This week, a Friend told me about Dr. Melville Mackenzie, an epidemiologist with a Quaker connection.
A Wikipedia rabbit hole led me to the Wellcome Foundation, the research centre, gallery, museum, library and bookshop dedicated to medicine and health. (Their London home is known to many Quakers because it is next door to Friends House.)
The Foundation also houses a collection of health-related documents including the archives of the Tavistock Institute of Human Relations, whose archivist, Elena Carter, wrote up Melville Mackenzie’s life on the Wellcome Foundation blog.
Mackenzie’s service as a medical officer in the First World War gave him substantial experience in managing public health as he treated victims of war, famine and disease (and recognised the powerful connections between all those ills).
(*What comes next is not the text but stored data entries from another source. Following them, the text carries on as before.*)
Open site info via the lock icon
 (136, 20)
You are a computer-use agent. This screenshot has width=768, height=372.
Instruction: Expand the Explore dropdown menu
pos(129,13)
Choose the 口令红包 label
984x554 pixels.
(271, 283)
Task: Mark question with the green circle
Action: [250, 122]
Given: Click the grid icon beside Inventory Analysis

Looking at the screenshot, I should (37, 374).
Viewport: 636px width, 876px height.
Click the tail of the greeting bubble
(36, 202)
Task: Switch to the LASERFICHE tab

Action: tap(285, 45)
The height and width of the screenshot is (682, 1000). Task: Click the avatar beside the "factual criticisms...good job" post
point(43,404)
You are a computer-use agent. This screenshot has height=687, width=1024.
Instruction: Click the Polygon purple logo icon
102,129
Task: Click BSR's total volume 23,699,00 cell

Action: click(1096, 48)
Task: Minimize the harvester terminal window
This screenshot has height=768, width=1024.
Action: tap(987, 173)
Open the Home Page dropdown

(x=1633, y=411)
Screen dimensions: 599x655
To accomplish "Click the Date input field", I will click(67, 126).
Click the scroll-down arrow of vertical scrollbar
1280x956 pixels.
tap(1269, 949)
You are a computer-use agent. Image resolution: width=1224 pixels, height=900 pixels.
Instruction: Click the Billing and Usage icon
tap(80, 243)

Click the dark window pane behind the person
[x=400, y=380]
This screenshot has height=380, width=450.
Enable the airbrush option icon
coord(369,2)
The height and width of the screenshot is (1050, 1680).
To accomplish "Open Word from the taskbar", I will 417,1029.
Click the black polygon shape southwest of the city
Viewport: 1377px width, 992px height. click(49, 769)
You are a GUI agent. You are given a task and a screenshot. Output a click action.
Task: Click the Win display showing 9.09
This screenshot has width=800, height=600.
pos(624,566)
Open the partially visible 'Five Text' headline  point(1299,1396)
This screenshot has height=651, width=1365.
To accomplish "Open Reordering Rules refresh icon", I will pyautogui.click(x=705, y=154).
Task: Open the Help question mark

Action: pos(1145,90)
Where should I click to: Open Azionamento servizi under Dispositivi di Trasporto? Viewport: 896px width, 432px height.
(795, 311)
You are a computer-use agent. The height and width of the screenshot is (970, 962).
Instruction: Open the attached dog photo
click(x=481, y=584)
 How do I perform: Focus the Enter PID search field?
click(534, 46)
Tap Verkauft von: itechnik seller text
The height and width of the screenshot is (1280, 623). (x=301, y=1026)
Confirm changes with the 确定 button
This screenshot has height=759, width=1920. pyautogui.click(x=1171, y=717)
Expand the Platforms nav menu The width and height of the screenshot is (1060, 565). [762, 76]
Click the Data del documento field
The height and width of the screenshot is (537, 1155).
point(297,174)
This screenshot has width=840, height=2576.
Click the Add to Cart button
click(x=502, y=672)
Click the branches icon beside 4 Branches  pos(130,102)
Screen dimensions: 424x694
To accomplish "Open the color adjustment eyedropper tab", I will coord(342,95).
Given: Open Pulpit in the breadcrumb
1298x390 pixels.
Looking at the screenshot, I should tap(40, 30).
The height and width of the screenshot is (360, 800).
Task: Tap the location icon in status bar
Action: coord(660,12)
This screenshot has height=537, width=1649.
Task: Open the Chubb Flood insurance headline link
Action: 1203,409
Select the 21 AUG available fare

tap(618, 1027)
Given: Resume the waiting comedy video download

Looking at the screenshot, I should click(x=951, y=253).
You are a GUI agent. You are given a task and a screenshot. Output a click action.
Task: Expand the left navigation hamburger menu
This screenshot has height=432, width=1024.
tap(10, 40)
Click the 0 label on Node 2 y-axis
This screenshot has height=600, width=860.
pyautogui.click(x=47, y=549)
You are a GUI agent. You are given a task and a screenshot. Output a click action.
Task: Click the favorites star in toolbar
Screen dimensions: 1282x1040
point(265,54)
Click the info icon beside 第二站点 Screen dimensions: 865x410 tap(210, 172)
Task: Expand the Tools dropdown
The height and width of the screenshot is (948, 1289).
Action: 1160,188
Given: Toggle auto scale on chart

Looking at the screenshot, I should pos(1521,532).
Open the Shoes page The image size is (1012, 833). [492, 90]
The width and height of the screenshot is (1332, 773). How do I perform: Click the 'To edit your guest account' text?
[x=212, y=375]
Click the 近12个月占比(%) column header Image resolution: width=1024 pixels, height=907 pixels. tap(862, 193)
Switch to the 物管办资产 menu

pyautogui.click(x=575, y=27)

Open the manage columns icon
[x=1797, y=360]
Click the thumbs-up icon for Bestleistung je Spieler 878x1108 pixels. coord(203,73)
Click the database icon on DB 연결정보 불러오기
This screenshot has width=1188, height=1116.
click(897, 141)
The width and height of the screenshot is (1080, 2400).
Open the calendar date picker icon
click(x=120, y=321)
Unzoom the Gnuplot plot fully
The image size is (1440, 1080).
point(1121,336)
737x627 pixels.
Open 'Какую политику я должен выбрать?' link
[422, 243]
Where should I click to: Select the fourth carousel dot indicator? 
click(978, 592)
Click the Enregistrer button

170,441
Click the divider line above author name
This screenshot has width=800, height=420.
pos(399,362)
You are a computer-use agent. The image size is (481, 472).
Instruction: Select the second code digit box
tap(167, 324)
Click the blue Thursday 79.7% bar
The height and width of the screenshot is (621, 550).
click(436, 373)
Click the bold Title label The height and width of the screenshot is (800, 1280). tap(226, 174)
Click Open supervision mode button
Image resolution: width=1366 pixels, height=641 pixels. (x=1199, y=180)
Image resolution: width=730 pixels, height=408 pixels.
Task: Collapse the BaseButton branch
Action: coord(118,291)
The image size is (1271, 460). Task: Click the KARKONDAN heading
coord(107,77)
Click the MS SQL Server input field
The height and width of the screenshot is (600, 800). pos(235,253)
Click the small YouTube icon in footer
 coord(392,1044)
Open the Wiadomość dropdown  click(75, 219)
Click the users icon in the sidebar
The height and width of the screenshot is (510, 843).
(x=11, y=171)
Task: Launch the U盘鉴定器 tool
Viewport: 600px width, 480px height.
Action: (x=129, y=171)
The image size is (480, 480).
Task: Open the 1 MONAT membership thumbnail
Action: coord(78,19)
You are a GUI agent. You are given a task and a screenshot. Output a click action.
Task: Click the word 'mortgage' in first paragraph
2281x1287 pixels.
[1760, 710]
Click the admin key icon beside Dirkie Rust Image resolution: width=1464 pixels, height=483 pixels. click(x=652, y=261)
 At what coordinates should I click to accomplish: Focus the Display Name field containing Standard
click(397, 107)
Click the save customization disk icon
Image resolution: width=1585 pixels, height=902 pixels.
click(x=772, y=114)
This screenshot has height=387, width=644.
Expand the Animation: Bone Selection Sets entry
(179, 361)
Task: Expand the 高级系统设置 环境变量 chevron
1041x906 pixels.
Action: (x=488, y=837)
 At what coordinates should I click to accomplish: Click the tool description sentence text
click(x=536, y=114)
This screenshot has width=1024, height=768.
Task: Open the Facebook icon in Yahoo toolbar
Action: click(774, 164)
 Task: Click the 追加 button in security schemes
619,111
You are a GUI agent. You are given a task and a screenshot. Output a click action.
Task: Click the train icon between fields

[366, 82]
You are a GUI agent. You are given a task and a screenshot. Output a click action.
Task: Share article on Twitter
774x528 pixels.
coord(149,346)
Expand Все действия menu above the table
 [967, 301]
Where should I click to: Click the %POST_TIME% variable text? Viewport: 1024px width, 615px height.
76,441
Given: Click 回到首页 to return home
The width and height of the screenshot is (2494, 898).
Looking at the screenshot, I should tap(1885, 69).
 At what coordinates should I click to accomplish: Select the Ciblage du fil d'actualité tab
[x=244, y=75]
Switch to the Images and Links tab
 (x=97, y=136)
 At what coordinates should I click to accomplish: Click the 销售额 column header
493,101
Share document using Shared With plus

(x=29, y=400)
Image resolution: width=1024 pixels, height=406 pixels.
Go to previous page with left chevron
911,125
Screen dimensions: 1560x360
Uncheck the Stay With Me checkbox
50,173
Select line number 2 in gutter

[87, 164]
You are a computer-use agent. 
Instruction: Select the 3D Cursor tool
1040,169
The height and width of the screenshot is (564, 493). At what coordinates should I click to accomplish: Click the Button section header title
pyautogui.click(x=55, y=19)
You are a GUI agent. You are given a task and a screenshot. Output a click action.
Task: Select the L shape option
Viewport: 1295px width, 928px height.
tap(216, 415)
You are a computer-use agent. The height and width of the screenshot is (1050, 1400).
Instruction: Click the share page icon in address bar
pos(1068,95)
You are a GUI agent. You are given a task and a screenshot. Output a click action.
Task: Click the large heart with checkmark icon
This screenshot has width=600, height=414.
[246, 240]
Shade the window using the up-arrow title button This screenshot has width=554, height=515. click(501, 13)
He held a key position in port health in Liverpool, but resigned it in 1922 to assist with relief work in Russia during the famine. Invited by Ruth Fry, he started work with the Friends’ Emergency & War Victims Relief Committee. He arrived in the Volga Valley in the late spring of 1922 and remained in Russia until July 1923, when he returned to Britain seriously ill from relapsing fever and malaria.
Later in his career he was among the founders of the World Health Organisation, the UN agency now working to contain the Covid-19 pandemic. Apparently Mackenzie was not religious, but had profound respect for Friends.
Thanks for this. Always interesting to see the extraordinary things Quaker organisations get up. So much good stuff at the Wellcome…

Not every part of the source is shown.